In the Civil Service the Government investment in Shared Services has been significant, with €28.5m capital funding provided to date, reflecting the  importance of this key cross-cutting transformation initiative under the 2011 Public Service Reform Programme.


Of utmost importance to me and to this Government is ensuring that our work continues to have a positive impact on the general public.

I believe that Shared Services in the Civil Service is doing just that – by creating one dedicated team who are taking daily operational functions common to all departments, such as Finance and Human Resources, and transforming them through process standardisation, system consolidation and higher levels of automation and self-service.


This allows departments focus on their core business of effective front-line service delivery, reducing their staff requirements in these areas.


Shared Services are modernising how we deliver common support services in the Civil Service.


This shift from more costly department-specific custom solutions and duplicated effort across departments to standard automated processes is, and will continue to, lower the technology costs and the numbers of staff required to carry out this type of work.




The NSSO is a customer-focused organisation that provides services to Public Servants across a number of organisations.


The Centres themselves arestaffed by Civil Servants who are fast becoming specialists in best-practice standards of non-core support services such as HR and Payroll.


Because these Centres operate a single standard way of working, they are able to contribute to, and respond quickly to, the introduction of new policies, such as the recently introduced paternity leave scheme.


Furthermore, because data is consolidated centrally and standardised, it creates better insights for policy makers and provides improved management information for decision making.


When compared with international standards, Ireland has made significant progress in a relatively short timeframe in delivering its ambitious plan in this area.


Research confirms this progress is a result of strong Government and senior management support.




The rationale for setting up the National Shared Services Office is to consolidate our shared services specialisation with an enhanced customer focus and service culture, separate to the broad-ranging policy making functions of my Department.


Establishing the NSSO as a separate entity will enable my Department to move away from operational matters and prioritise expenditure and budgetary policy over Shared Services.


However, the Bill is clear that I, in my capacity as Minister for Public Expenditure and Reform, will retain a supervisory role, empowering me to appoint and remove the Chief Executive, and it allows me give direction to the Office, as necessary.

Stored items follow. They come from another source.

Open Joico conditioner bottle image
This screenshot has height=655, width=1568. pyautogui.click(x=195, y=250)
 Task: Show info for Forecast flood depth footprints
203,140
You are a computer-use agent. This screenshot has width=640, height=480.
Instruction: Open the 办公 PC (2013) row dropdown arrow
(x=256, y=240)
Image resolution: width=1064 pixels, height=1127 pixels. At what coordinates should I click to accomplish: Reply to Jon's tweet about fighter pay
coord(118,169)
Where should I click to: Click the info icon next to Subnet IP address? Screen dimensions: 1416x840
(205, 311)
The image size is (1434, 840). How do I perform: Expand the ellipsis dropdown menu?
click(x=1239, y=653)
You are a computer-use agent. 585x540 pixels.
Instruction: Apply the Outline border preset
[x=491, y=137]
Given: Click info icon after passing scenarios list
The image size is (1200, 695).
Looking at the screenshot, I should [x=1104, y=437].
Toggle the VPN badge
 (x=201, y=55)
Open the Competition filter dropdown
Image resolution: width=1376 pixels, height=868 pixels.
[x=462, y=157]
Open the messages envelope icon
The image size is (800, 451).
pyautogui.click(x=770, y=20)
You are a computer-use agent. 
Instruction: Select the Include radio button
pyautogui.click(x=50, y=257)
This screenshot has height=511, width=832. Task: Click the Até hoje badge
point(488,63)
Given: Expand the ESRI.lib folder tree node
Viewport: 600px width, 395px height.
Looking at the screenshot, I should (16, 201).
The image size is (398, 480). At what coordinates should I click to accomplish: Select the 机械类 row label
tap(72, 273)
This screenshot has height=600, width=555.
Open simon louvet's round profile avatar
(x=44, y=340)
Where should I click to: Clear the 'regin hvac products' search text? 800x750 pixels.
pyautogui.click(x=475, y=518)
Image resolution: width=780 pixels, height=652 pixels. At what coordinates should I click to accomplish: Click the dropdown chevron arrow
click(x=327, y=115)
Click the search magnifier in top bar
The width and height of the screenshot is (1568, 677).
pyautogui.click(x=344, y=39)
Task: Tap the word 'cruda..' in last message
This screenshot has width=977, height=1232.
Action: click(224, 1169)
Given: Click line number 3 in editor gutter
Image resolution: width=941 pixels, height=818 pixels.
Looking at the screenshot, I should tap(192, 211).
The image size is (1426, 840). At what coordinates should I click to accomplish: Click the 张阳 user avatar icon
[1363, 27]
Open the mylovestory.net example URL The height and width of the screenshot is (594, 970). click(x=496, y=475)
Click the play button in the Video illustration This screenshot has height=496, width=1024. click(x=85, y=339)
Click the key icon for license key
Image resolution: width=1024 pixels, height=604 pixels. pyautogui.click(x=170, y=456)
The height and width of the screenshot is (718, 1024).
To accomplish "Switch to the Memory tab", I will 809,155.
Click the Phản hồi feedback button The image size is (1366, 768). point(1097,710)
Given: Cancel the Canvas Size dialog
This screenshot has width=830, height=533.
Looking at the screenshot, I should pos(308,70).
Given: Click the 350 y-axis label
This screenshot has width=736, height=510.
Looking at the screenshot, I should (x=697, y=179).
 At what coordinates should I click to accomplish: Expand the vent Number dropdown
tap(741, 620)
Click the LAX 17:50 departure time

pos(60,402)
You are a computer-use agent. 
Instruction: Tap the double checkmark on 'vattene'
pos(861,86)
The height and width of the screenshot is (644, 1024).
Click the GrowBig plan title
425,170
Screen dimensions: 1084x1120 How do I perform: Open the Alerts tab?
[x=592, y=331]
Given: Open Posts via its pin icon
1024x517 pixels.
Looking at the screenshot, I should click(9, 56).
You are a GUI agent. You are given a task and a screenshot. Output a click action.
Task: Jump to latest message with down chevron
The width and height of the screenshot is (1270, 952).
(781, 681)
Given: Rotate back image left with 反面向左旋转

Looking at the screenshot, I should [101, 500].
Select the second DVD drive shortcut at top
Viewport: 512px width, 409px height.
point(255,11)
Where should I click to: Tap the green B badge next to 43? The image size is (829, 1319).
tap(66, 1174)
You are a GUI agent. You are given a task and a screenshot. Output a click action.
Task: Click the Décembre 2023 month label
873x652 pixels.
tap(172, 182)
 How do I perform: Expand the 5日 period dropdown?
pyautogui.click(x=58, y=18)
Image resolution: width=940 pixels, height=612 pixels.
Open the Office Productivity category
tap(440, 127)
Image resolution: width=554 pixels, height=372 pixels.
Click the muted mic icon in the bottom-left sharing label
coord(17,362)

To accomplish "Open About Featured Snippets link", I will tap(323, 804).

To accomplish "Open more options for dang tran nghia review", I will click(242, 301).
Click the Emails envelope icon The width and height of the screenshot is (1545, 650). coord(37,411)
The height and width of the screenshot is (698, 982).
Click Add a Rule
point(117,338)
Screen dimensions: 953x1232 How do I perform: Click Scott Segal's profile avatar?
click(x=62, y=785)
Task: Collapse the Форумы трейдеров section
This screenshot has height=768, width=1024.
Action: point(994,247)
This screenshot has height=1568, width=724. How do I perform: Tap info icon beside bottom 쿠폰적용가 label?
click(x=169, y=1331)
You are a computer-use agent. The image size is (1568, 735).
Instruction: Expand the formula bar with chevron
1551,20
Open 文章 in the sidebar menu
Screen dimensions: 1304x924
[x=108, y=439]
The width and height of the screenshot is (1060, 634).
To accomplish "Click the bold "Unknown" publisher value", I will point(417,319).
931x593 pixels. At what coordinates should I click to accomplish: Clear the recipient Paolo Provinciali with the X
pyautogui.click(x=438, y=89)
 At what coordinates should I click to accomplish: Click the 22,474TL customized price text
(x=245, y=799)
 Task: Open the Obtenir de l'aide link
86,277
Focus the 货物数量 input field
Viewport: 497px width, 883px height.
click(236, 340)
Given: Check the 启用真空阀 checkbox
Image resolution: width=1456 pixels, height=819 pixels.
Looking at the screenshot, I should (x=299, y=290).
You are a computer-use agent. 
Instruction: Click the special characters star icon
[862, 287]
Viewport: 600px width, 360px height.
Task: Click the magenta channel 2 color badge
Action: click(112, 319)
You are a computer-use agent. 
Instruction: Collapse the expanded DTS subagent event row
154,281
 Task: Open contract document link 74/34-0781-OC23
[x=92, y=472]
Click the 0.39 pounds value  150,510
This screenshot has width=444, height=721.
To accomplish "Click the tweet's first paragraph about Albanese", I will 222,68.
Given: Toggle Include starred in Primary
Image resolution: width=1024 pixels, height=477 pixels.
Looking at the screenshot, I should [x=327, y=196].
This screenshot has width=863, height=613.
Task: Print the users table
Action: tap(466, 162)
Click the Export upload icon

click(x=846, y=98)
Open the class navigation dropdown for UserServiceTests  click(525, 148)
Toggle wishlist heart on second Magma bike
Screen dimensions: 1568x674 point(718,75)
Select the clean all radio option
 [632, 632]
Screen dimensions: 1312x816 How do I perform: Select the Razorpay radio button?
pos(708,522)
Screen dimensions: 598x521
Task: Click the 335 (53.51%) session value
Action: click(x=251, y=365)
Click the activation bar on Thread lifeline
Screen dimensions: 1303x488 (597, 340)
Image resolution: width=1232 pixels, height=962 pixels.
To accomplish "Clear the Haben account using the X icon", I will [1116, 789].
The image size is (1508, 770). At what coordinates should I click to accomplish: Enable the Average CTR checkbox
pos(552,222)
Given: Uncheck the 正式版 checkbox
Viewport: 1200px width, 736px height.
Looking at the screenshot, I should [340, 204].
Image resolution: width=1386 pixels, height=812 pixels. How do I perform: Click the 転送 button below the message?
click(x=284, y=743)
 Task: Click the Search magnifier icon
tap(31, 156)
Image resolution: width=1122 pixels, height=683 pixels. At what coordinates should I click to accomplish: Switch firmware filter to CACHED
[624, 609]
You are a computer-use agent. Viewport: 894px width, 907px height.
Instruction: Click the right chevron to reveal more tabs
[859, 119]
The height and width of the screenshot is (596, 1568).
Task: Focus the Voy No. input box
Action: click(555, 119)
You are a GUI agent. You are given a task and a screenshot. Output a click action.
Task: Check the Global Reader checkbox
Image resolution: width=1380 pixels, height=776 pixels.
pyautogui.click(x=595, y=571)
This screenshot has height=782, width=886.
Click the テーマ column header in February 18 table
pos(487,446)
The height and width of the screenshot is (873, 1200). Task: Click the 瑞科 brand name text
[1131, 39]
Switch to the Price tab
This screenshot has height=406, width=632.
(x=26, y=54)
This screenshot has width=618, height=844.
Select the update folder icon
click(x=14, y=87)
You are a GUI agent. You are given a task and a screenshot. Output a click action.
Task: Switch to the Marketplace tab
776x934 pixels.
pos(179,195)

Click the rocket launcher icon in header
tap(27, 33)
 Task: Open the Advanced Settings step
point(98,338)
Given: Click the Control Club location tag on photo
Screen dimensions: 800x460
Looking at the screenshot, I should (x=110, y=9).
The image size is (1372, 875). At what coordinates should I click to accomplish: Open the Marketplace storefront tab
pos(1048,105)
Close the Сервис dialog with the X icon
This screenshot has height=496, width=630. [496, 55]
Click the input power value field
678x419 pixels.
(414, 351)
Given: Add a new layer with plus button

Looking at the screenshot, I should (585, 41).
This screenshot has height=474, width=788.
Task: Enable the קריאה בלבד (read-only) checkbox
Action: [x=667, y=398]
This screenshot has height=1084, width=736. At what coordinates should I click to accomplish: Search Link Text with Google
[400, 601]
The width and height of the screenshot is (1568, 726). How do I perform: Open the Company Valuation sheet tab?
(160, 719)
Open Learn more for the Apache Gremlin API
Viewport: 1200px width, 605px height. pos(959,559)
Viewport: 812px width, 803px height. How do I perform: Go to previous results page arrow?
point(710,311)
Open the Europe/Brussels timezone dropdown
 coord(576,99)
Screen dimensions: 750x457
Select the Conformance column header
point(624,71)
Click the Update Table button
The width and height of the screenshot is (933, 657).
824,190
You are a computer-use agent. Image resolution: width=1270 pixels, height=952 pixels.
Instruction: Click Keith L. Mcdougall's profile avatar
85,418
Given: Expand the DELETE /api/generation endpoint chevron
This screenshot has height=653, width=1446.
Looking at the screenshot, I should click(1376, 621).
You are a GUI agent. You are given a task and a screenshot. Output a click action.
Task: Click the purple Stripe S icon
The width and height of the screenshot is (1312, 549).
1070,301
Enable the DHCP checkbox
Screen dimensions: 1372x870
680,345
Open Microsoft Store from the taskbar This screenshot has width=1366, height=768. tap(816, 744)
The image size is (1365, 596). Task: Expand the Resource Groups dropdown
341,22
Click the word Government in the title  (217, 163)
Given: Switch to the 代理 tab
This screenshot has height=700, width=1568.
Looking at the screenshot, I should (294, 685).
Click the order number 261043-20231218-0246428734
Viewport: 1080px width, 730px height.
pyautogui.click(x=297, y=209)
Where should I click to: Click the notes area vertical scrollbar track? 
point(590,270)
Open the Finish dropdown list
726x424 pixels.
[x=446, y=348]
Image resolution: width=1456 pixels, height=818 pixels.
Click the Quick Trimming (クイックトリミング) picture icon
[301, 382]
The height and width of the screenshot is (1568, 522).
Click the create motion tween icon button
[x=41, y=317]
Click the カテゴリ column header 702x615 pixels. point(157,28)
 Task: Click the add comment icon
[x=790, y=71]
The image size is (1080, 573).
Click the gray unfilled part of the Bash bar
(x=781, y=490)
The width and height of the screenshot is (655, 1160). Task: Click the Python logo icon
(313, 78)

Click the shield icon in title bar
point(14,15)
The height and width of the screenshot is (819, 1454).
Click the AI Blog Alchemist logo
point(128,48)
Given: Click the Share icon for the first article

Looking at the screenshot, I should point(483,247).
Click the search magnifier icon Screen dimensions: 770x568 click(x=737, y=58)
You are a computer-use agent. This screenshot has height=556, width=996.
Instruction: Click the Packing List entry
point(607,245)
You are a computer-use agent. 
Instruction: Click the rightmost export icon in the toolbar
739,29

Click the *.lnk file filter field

Further to this, the Chief Executive will be fully accountable to the Oireachtas, answering on NSSO service, quality, benefits and value for money.




Significant progress has already been made in advancing Shared Services within the Civil Service.


The Human Resources and Pensions Administration Shared Services Centre for the Civil Service is in operation since March 2013.


When the annual running costs are extracted, the saving in the cost of the delivery of transactional HR was estimated at €3.7m across the first three groups of Departments and Offices that migrated to this new service.


It now provides HR and pensions administration services for 34,500 Public Servants across 39 departments and offices and employs over 330 Civil Servants.


The single Payroll Shared Service Centre for the Civil Service, or PSSC, which began operating in December 2013, now services 43 organisations and has 102,000 payees, including 57,000 retirees.


In 2016, the PSSC made over 2.7 million payments to the value of €3.24 billion. This figure is set to rise in the current year.


The PSSC is replacing 18 Payroll Centres that had different versions of payroll systems, which previously cost €21.4m to provide payroll, pension, travel and subsistence payments.


The business case estimates an annual cost when fully operational of €15.8m.




The development of a new finance technology solution for Government has also begun.


The introduction of a single finance technology platform will replace 31 existing finance systems across Government departments and offices and facilitate transaction processing in the Financial Management Shared Service Centre.


The Centre, which is scheduled to start providing financial management services in 2018, will use common technology and standardised procedures to deliver core financial management services to 48 identified Government organisations, all of which will be on board by 2020.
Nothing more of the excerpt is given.